Let the random variable $$X$$ represent the number of defective radios in a shipment of four radios to a local appliance store. Assume that each radio is equally likely to be defective or non-defective, hence the probability that a radio is defective is $$\mathrm{p}=(1 / 2)$$. Also assume that each radio is defective or non-defective independently of the other radios. Find the expected number of defective radios.

Answer

**step1** Understanding the problem

We are given a shipment of 4 radios. For each radio, there is an equal chance that it is defective or not defective. This means that for any single radio, the probability of it being defective is 1 out of 2, which can be written as the fraction $$\frac{1}{2}$$. We need to find the expected number of defective radios in this shipment.

**step2** Interpreting "expected number" as a fraction of the total

The "expected number" means, on average, how many defective radios we anticipate finding. Since the probability of any one radio being defective is $$\frac{1}{2}$$, this means we expect half of the total radios to be defective.

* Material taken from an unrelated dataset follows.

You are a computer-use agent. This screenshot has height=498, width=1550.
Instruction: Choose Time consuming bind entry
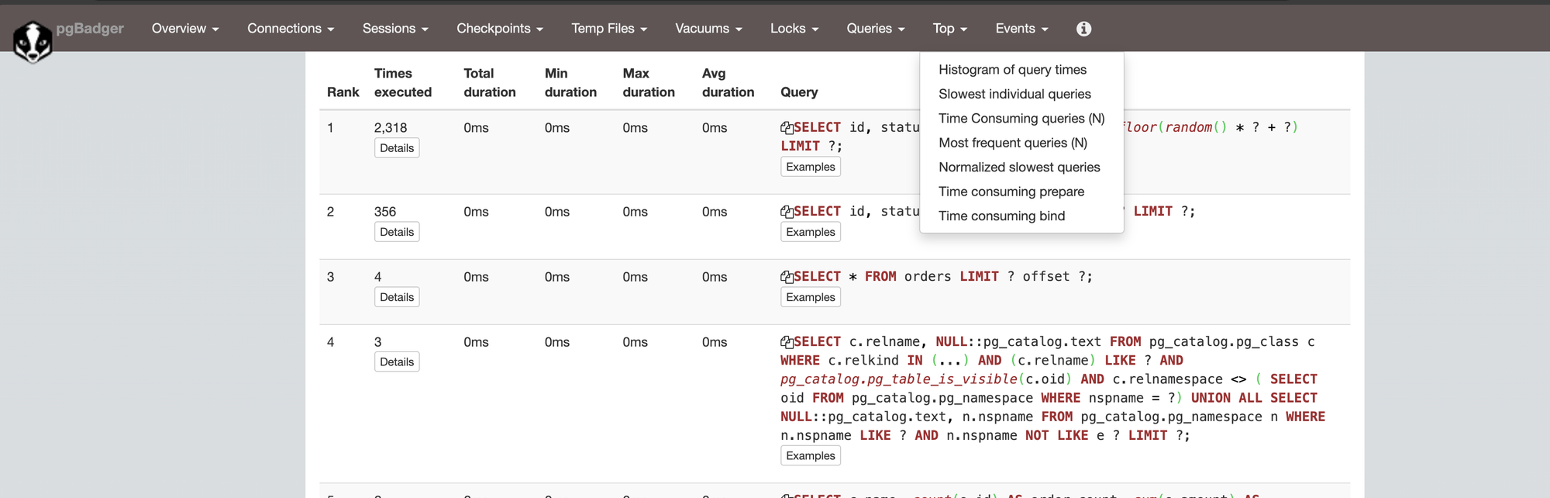coord(1001,216)
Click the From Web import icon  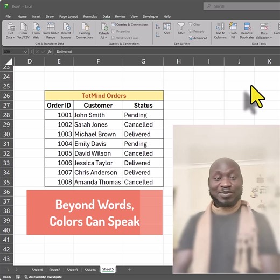point(36,26)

**step3** Calculating half of the total radios

We have a total of 4 radios. To find the expected number of defective radios, we need to calculate half of 4.
We can think of this as dividing 4 into 2 equal parts.
$$4 \div 2 = 2$$
So, half of 4 is 2.

**step4** Expressing the calculation as multiplication

Another way to find half of a number is to multiply the number by $$\frac{1}{2}$$.
Expected number of defective radios = Total radios $$\times$$ Probability of being defective
Expected number of defective radios = $$4 \times \frac{1}{2}$$

**step5** Performing the multiplication

To calculate $$4 \times \frac{1}{2}$$, we multiply the whole number 4 by the numerator 1, and keep the denominator 2.
$$4 \times \frac{1}{2} = \frac{4 \times 1}{2} = \frac{4}{2}$$
Now, we divide 4 by 2.
$$\frac{4}{2} = 2$$
Therefore, the expected number of defective radios is 2.